Work order: Only the lines running from the line with "Viewport: 1093px width, 481px height." to the end of the records below belong in the answer, each copied exactly.

Dataset entries:
══════════════════════════════
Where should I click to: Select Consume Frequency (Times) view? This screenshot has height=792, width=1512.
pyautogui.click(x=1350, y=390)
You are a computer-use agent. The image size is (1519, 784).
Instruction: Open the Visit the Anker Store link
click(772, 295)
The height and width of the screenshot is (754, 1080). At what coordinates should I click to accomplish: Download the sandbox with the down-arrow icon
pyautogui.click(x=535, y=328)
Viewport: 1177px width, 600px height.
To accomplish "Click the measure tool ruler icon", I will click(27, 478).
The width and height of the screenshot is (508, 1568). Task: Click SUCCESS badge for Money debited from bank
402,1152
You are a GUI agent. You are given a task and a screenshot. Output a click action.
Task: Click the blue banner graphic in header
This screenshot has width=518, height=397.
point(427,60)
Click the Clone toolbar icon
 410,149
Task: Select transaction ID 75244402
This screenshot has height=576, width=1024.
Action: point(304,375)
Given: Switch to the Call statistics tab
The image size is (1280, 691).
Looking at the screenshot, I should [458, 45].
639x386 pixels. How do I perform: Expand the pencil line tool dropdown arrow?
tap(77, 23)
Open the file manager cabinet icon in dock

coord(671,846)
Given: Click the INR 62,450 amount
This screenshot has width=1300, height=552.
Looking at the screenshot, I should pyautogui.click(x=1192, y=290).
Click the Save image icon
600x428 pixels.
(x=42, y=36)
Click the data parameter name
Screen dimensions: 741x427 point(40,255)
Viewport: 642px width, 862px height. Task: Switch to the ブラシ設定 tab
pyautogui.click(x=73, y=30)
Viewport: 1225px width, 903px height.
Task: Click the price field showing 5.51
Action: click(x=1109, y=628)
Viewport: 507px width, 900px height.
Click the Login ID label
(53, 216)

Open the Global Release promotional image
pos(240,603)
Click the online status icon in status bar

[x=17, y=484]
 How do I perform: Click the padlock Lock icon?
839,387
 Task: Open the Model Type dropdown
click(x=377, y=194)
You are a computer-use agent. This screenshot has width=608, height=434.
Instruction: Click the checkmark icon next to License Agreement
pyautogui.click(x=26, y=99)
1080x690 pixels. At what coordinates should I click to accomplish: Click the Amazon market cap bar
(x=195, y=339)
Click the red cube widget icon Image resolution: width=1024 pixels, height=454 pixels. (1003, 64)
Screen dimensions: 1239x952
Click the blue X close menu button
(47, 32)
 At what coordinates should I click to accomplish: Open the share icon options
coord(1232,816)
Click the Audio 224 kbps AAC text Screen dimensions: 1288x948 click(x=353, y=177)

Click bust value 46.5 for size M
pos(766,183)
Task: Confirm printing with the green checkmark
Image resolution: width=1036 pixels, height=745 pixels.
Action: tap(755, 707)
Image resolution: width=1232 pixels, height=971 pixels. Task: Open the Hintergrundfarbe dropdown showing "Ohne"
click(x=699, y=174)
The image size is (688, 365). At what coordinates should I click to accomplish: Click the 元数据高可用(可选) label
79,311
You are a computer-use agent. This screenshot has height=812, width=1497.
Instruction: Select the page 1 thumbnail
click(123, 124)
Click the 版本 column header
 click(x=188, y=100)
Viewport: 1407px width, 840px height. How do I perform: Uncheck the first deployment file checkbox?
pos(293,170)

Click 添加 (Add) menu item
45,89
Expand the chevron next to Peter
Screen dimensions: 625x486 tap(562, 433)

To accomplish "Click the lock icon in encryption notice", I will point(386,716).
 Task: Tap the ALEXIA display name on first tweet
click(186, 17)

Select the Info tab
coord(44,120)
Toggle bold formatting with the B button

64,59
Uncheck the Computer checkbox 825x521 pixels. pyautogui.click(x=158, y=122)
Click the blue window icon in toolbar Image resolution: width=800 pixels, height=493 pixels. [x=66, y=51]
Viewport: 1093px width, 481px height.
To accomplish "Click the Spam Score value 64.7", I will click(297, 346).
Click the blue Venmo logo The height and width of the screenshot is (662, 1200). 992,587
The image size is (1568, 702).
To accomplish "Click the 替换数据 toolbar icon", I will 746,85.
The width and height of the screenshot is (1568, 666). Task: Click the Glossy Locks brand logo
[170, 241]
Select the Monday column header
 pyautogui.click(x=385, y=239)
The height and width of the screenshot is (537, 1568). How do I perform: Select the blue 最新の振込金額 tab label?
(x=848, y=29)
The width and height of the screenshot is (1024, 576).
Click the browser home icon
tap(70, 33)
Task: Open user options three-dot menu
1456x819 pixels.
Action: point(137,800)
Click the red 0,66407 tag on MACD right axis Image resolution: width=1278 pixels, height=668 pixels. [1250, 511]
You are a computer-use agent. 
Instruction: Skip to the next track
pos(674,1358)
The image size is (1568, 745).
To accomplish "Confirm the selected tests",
══════════════════════════════
Your response:
Viewport: 1093px width, 481px height.
To accomplish "Click the Spam Score value 64.7", I will click(297, 346).
Click the blue Venmo logo The height and width of the screenshot is (662, 1200). 992,587
The image size is (1568, 702).
To accomplish "Click the 替换数据 toolbar icon", I will 746,85.
The width and height of the screenshot is (1568, 666). Task: Click the Glossy Locks brand logo
[170, 241]
Select the Monday column header
 pyautogui.click(x=385, y=239)
The height and width of the screenshot is (537, 1568). How do I perform: Select the blue 最新の振込金額 tab label?
(x=848, y=29)
The width and height of the screenshot is (1024, 576).
Click the browser home icon
tap(70, 33)
Task: Open user options three-dot menu
1456x819 pixels.
Action: point(137,800)
Click the red 0,66407 tag on MACD right axis Image resolution: width=1278 pixels, height=668 pixels. [1250, 511]
You are a computer-use agent. 
Instruction: Skip to the next track
pos(674,1358)
The image size is (1568, 745).
To accomplish "Confirm the selected tests",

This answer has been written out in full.